While great energies were invested in ensuring that a person was properly formed and able to take their place in life – that place was never one where they were to be regarded (either by themself or by others) as capable of having interests co-extensive with the whole of life.
Universality of the kind found in monotheism was not possible. The forms of abstraction which are required to underwrite universality are inherently unstable. By bestowing a privileged status on one aspect of experience over-values that aspect at the expense of another aspect of experience – which is discarded and sacrificed.
Life is made of such stuff, however that an abstract approach of this kind invariably discards something which is of real importance.
In place of constructing abstract and exclusive towers of Babel, in order to take heaven by storm, First Peoples Ways are marked by a concern to ensure the proper placement of both aspects of experience – so that (to use an already familiar notion) for every yin there is a corresponding and counterbalancing yang.
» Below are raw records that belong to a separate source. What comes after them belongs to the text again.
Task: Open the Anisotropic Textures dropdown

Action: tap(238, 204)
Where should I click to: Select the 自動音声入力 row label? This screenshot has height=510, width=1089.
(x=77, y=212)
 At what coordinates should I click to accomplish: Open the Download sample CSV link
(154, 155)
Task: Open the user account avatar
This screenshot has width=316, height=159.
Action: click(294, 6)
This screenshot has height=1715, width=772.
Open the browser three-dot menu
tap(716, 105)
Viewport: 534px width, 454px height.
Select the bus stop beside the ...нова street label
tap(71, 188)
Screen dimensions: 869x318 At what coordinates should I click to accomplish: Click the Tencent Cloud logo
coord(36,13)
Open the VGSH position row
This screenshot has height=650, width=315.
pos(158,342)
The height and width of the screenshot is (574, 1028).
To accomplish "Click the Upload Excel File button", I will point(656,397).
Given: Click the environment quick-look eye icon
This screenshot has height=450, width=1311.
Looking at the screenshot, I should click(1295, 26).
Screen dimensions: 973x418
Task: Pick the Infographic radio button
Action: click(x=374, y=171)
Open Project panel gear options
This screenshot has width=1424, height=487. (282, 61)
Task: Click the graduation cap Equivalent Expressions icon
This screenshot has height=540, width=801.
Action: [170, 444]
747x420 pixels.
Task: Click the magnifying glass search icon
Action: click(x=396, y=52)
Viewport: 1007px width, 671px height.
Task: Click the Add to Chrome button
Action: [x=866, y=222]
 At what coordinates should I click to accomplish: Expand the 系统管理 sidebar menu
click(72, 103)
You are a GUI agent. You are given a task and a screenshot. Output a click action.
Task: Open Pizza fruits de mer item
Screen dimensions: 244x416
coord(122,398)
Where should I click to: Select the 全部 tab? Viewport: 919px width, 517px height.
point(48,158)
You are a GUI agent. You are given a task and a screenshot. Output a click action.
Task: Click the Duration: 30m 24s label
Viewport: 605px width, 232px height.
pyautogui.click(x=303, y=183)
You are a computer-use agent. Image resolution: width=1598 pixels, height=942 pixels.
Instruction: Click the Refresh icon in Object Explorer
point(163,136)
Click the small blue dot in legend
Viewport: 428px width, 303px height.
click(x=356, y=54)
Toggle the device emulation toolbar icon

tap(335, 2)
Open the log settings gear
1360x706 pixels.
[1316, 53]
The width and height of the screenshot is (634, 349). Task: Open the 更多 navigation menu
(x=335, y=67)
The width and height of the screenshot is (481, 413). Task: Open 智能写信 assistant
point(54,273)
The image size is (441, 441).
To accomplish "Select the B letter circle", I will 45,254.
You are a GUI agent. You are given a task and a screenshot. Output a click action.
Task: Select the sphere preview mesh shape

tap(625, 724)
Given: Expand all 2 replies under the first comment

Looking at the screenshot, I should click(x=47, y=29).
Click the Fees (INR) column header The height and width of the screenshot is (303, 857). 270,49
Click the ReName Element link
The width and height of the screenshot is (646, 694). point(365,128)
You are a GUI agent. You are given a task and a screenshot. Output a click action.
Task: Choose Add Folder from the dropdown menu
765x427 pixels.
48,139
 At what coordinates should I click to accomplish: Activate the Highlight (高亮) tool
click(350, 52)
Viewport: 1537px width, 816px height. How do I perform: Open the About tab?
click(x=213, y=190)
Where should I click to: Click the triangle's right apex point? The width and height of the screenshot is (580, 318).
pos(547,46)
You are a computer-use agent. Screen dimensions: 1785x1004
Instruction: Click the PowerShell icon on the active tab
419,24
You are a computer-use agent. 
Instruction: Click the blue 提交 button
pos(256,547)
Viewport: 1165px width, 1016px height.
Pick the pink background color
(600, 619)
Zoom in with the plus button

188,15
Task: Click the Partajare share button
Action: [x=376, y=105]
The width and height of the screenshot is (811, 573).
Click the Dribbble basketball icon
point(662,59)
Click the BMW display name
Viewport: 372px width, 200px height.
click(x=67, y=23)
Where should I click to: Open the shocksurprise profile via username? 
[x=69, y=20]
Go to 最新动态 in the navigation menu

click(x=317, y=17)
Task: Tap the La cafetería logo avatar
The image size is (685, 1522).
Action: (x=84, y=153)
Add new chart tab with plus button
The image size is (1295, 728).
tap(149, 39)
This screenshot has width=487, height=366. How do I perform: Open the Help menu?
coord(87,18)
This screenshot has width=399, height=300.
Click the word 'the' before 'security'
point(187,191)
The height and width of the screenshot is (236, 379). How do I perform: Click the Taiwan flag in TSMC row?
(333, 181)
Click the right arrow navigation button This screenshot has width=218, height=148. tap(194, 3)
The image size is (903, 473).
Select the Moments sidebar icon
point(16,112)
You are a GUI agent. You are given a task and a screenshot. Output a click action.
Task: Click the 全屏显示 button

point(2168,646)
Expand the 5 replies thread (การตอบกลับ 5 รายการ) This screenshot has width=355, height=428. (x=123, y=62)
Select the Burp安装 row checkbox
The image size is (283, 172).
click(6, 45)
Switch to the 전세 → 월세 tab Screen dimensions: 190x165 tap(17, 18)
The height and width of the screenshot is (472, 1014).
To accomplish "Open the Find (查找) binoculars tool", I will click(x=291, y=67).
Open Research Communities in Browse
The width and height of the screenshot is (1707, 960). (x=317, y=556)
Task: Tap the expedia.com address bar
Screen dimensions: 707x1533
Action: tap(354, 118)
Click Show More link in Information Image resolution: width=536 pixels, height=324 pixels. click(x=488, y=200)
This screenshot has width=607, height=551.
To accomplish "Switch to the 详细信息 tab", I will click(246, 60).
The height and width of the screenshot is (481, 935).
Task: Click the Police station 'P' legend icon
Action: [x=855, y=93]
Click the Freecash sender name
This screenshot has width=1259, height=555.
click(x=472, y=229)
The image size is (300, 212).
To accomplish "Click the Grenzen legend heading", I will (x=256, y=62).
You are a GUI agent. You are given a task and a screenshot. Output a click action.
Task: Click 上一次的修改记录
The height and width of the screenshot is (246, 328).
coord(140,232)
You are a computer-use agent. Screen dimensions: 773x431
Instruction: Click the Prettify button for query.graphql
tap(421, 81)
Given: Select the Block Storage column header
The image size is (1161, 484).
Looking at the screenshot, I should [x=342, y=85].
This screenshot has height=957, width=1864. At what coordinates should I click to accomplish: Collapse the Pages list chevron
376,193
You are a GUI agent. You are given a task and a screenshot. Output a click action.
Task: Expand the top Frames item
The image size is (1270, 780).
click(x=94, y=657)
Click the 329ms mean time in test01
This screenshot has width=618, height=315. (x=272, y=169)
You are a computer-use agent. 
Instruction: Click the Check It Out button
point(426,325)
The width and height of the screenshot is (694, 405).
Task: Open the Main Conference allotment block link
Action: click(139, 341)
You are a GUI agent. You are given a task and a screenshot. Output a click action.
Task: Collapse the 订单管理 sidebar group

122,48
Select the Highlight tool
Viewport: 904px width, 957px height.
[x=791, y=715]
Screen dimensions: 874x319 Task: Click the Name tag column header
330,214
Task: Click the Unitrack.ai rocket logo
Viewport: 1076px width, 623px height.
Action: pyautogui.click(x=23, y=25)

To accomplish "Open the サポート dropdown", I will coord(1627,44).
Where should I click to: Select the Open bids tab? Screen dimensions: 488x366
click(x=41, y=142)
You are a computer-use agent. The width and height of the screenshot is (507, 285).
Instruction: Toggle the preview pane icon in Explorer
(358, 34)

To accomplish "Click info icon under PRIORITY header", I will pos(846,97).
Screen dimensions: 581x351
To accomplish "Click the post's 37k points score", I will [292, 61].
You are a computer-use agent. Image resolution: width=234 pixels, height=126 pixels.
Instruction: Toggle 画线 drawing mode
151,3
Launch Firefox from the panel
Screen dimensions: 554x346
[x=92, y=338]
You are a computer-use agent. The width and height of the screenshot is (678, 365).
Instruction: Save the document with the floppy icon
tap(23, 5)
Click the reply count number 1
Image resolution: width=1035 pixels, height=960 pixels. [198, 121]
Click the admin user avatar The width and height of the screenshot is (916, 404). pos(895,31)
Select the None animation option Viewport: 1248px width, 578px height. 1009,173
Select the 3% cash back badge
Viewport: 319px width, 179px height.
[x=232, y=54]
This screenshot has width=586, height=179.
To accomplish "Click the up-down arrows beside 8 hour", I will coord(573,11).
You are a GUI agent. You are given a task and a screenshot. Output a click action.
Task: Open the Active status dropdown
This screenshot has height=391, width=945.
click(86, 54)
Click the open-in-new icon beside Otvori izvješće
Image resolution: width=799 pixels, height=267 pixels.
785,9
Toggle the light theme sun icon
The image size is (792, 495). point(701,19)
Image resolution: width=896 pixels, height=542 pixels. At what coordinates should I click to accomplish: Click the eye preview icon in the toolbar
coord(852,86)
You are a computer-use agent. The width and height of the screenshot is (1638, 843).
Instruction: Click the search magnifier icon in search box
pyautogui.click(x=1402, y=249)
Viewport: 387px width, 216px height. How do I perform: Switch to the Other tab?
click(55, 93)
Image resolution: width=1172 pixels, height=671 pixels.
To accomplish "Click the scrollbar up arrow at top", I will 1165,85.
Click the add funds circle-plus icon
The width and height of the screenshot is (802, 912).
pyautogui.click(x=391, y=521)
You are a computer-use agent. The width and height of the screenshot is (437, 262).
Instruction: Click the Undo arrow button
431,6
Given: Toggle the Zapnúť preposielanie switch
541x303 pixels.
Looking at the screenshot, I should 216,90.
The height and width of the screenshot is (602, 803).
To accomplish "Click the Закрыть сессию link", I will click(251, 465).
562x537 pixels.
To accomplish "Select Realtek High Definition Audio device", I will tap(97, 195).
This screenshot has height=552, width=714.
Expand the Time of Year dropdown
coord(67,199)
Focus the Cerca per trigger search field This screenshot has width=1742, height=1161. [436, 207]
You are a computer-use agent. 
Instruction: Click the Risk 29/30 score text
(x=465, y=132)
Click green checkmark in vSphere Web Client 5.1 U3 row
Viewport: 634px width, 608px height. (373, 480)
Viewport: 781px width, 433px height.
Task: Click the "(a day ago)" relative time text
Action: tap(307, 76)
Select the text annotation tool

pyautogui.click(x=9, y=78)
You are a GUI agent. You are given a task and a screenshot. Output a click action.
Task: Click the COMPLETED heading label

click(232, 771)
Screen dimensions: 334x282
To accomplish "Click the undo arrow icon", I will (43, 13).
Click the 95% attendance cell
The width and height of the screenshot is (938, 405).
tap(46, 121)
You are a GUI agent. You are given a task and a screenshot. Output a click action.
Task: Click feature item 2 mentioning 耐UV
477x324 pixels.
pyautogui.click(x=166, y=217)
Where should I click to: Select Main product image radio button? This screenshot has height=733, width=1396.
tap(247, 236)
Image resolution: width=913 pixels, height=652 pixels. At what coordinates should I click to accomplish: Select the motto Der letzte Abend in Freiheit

Securing an enduring place in eternity is more important than those quick burns which may cost us the Earth.
We have a two-sided reality here. Trying to force it into the category of a one-sided logic is never going to work (as is clear with the attempts to map First Peoples Ways with categories such as ‘tribes’ and ‘boundaries’).
We really need to lift our game to a much higher level if we are to be better able to relate across the extensive cultural gap between European and First Peoples Ways.
We need to begin to comprehend exactly how demanding this challenge is – to shed the old 20th century theories regarding institutions and functions – to shed the ideas of privileged position for ‘modern’ ways of life vis-a-vis First Peoples - and to form new views of life existentially.
This carries with it an revision of our own place in life as conceptual craftsworkers. Not so grand as the aspirations of those who sought to make modern anthropology a science of life – that is, who sought to be able to make sense out of the whole of life.
But to make small contributions by way of sharing some insights in the hope of replacing distracting false images by way of opening up spaces for First Peoples voices to be received and – more or less – properly comprehended by others.
First Peoples worlds are divided into two complementary opposite hemispheres – often signified by names such as Eaglehawk and Crow or variations on those themes.
Life is a cosmic balancing act. Maintaining balance between these two hemispheres was and is a collective challenge.
The long process by which this original balanced form of Being was corrupted, to process ruling dynasties, ruling classes and elites gives us much of what is known as ‘history’.